In the mid-revels, the first
ominous night
Of their espousals, when the
room shone bright
With lighted tapers—the
king and queen leading
The curious measures, lords
and ladies treading
The self-same strains—the
king looks back by chance
And spies a strange intruder
fill the dance,
Namely, a mere anatomy, quite
bare,
His naked limbs both without
flesh and hair
(As he deciphers Death), who
stalks about,
Keeping true measure till
the dance be out.
Inexplicable, however, as the presence of this unearthly, mysterious personage was felt to be by all engaged in the marriage revels, it was regarded as the forerunner of some approaching catastrophe.
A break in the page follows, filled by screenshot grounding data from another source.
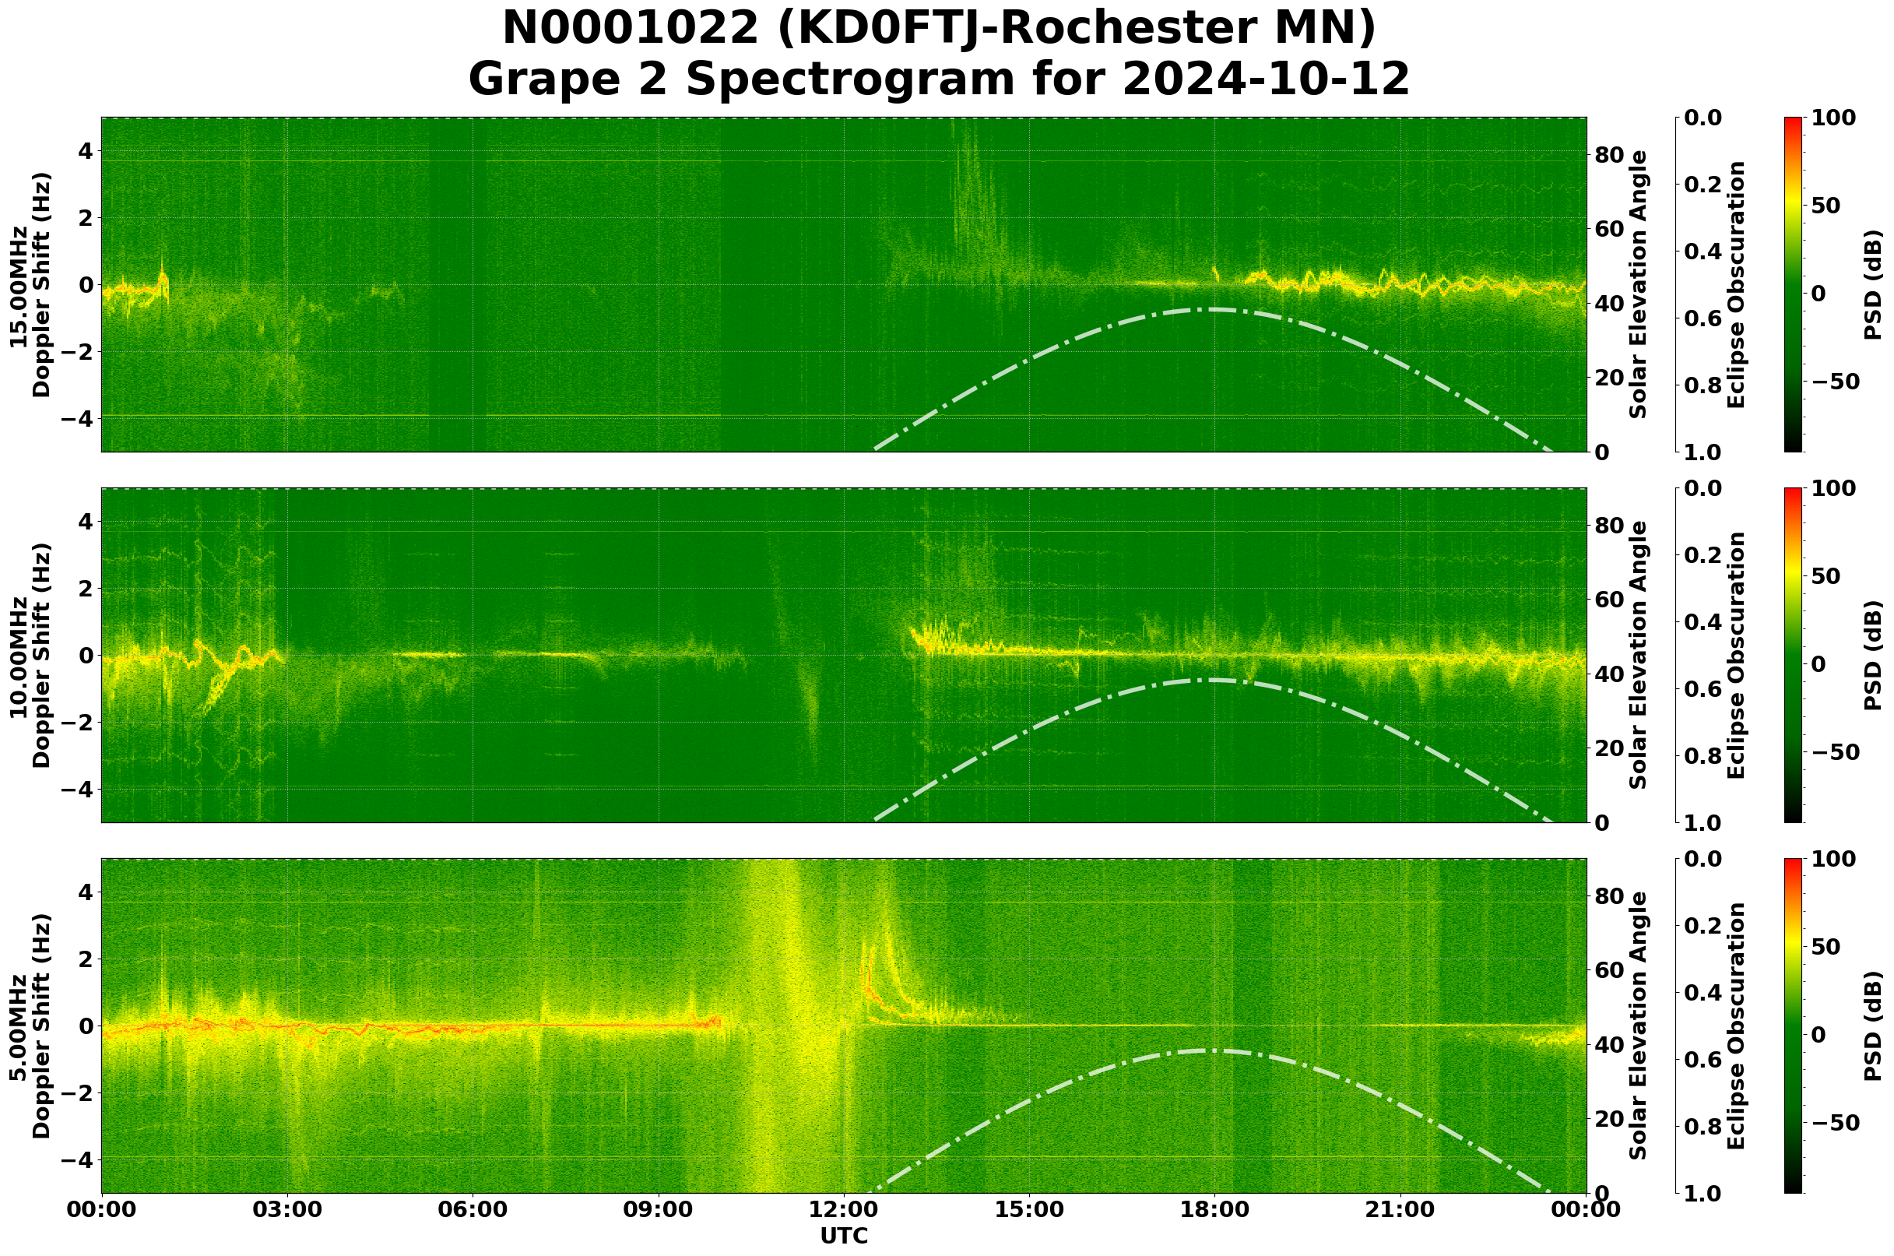Click the solar elevation curve peak in 15 MHz panel
The height and width of the screenshot is (1256, 1894).
coord(1213,309)
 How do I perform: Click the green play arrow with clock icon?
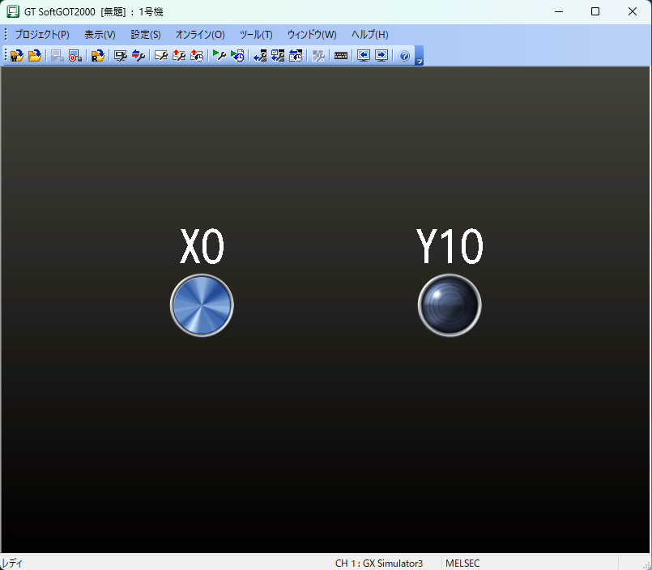pos(237,56)
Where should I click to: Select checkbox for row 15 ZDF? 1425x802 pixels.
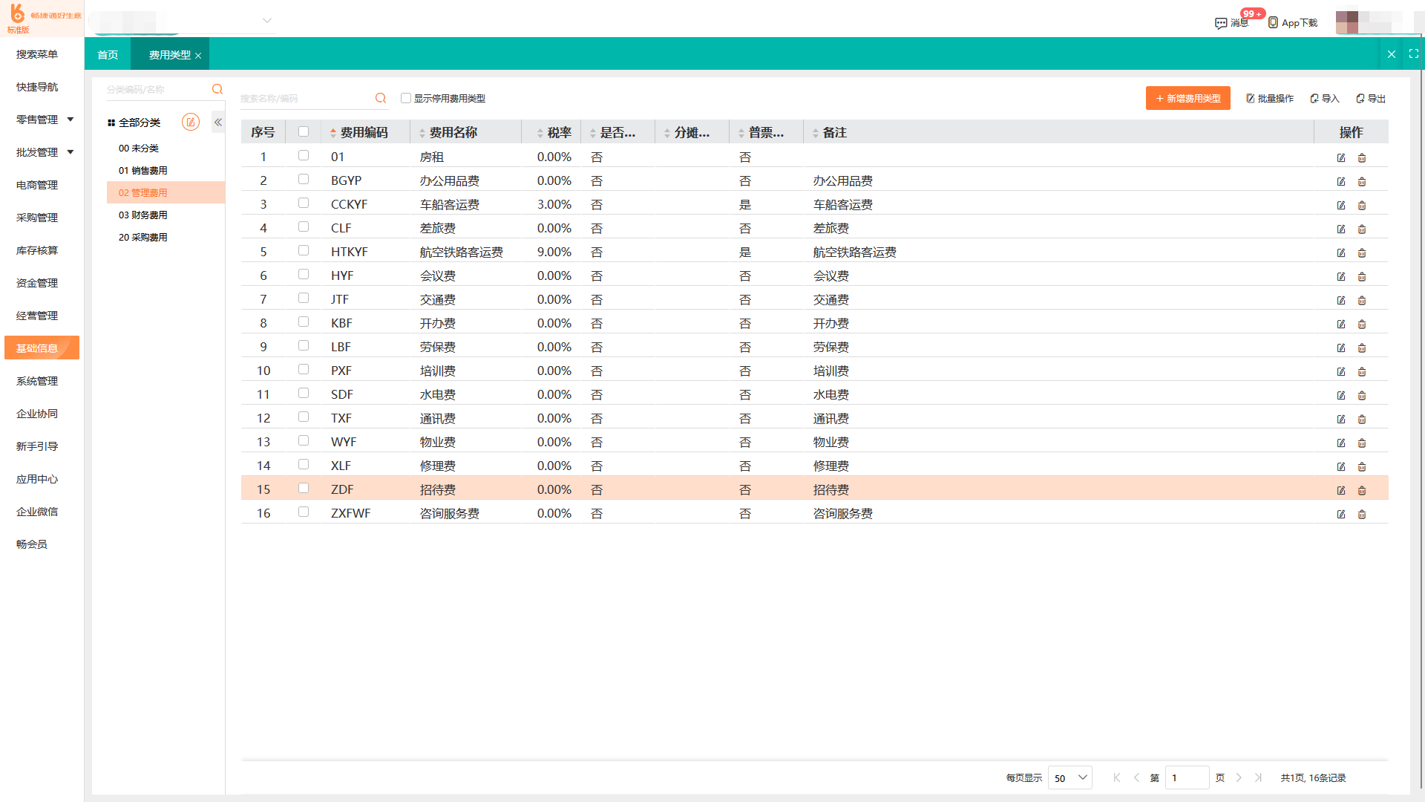(x=304, y=489)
Prophets and seers lost no time in turning the affair to their own interest, and amongst them Thomas the Rhymer predicted that the 16th of March would be “the stormiest day that ever was witnessed in Scotland.” But when the supposed ill-fated day arrived, it was the very reverse of stormy, being still and mild, and public opinion began to ridicule the prophetic utterance of Thomas the Rhymer, when, to the amazement and consternation of all, there came the appalling news, “The king is dead,” whereupon Thomas the Rhymer ejaculated, “That is the storm which I meant, and there was never tempest which will bring to Scotland more ill-luck.”
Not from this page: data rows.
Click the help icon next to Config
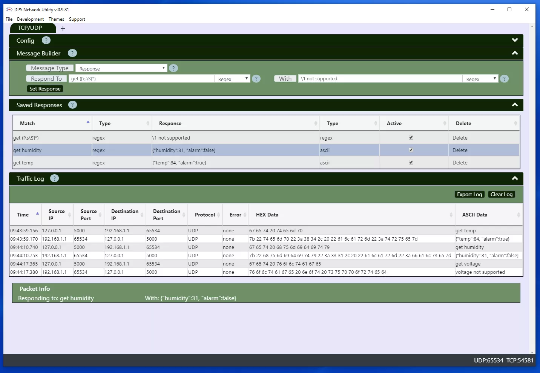Viewport: 540px width, 373px height. [46, 40]
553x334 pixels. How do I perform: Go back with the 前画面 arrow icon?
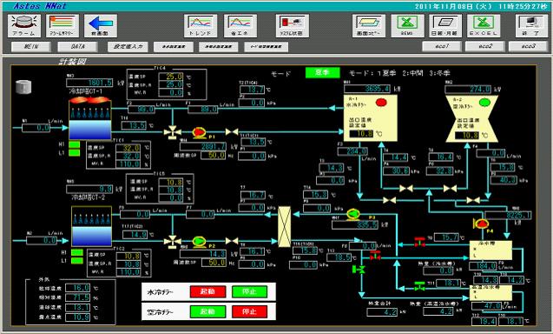101,26
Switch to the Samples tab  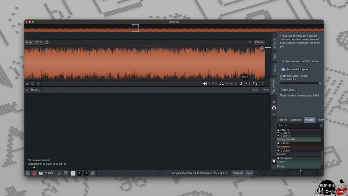(296, 120)
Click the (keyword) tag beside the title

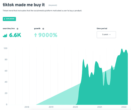click(53, 5)
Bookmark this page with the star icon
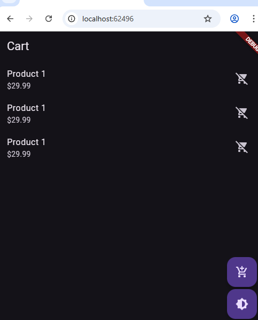 click(x=208, y=19)
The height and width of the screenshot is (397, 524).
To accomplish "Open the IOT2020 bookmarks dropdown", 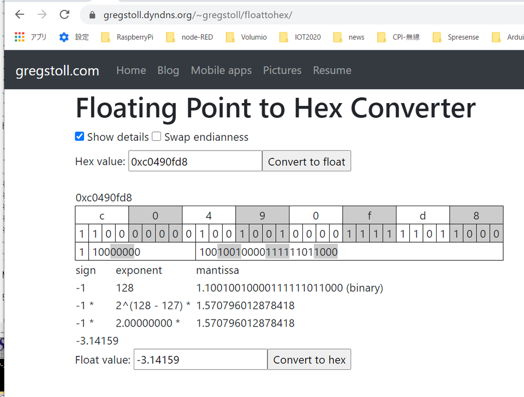I will pos(283,37).
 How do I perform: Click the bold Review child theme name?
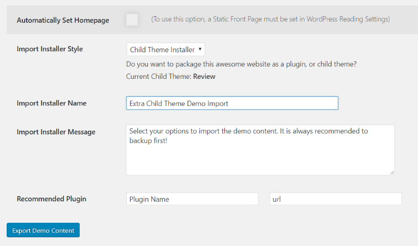204,76
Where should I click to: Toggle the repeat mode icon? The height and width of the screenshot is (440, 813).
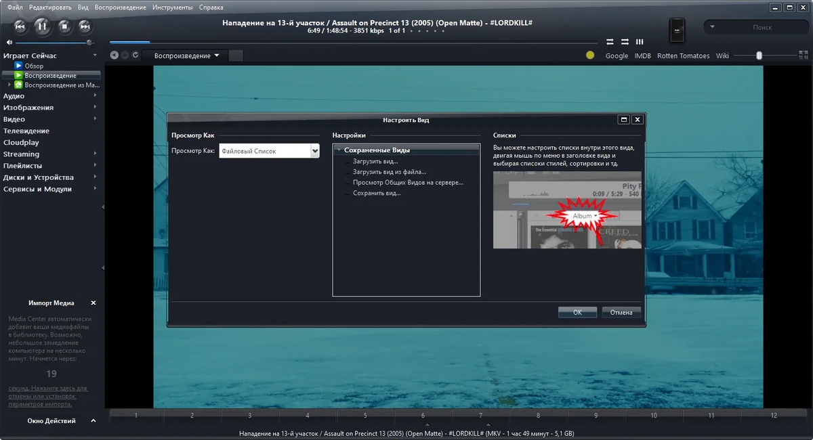pos(610,41)
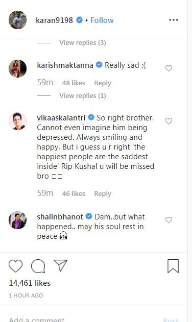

The disappearance of the heir to a property, which has always been a favourite subject with novelists and romance writers, has occasionally happened in real life, and a Shropshire legend relates how, long ago, the heir of the house of Corbet went away to the wars, and remained absent so many years that his family—as in the case of Enoch Arden—gave up all hope of ever seeing him again, and eventually mourned for him as dead. His younger brother succeeded to the property, and prepared to take to himself a wife, and reign in the old family hall.
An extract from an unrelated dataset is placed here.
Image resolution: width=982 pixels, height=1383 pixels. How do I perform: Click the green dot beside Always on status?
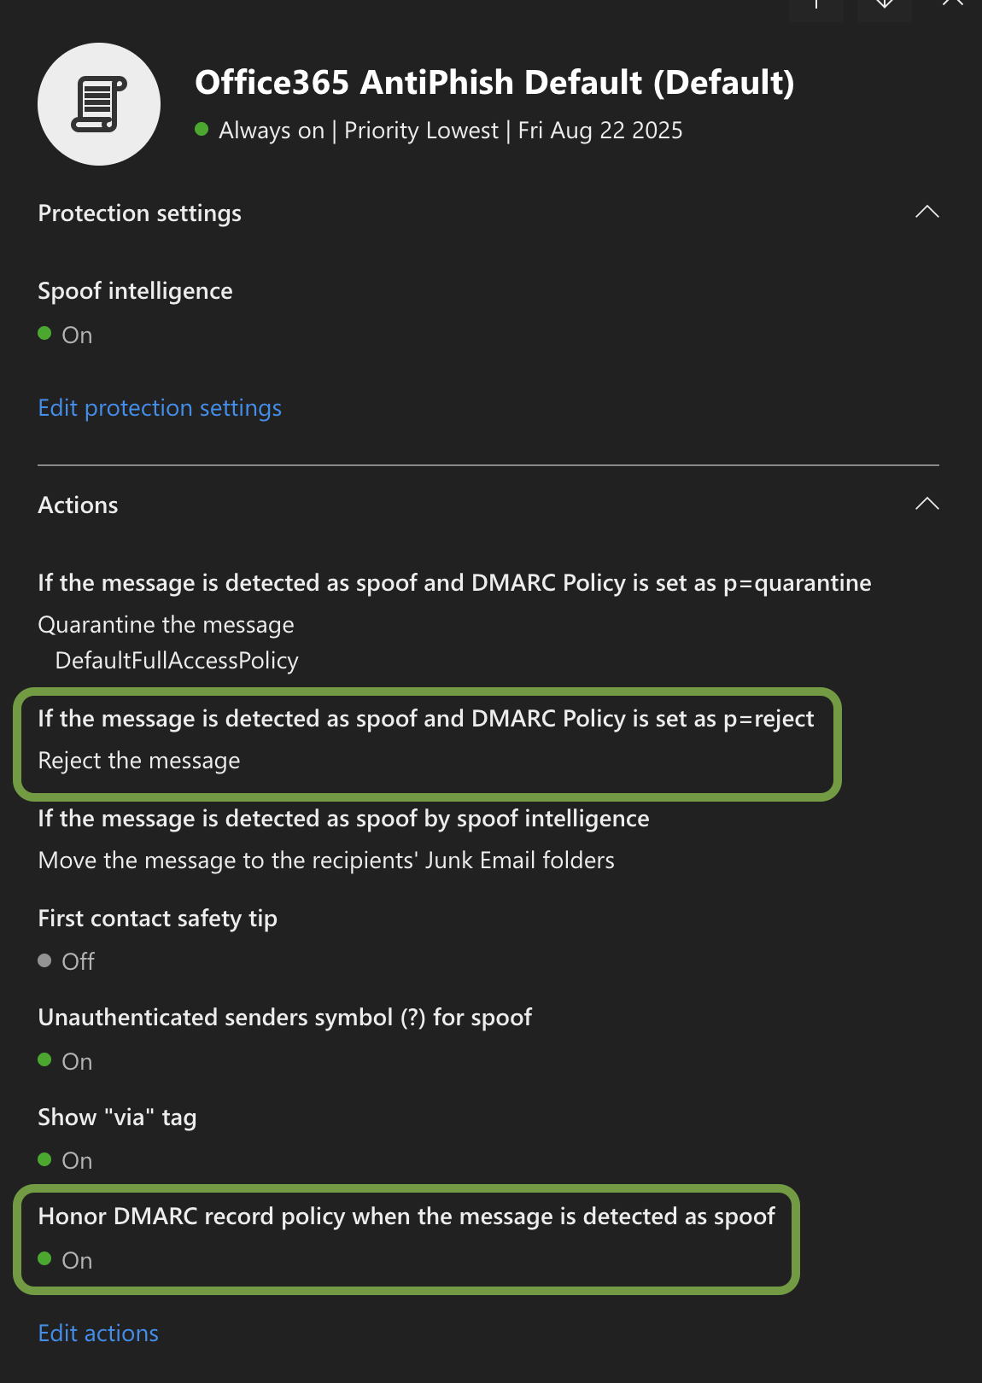pos(202,128)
But on the wedding day, in the midst of the feasting, a pilgrim came to the gate asking hospitality and alms. He was bidden to sit down and share the feast, but scarcely was the banquet ended when the pilgrim revealed himself as the long lost elder brother. The disconcerted bridegroom acknowledged him at once, but the latter generously resigned the greater part of the estates to his brother, and, sooner than mar the prospects of the newly married couple, he lived a life of obscurity upon one small manor. There seems, however, to be a very small basis of fact for this story. The Corbets of Shropshire—one branch of whom are owners of Moreton Corbet—are among the very oldest of the many old Shropshire families. They trace their descent back to Corbet the Norman, whose sons, Robert and Roger, appear in Domesday Book as holding large estates under Roger, Earl of Shrewsbury. The grandsons of Roger Corbet were Thomas Corbet of Wattlesborough, and Robert Corbet. Thomas, who was evidently the elder of the two, it seems went beyond seas, leaving his lands in the custody of his brother Robert. Both brothers left descendants, but the elder branch of the family never attained to such rank and prosperity as the younger one.” Hence, perhaps, the origin of the legend; but Moreton Corbet did not come into the possession of the family till long after this date.[15]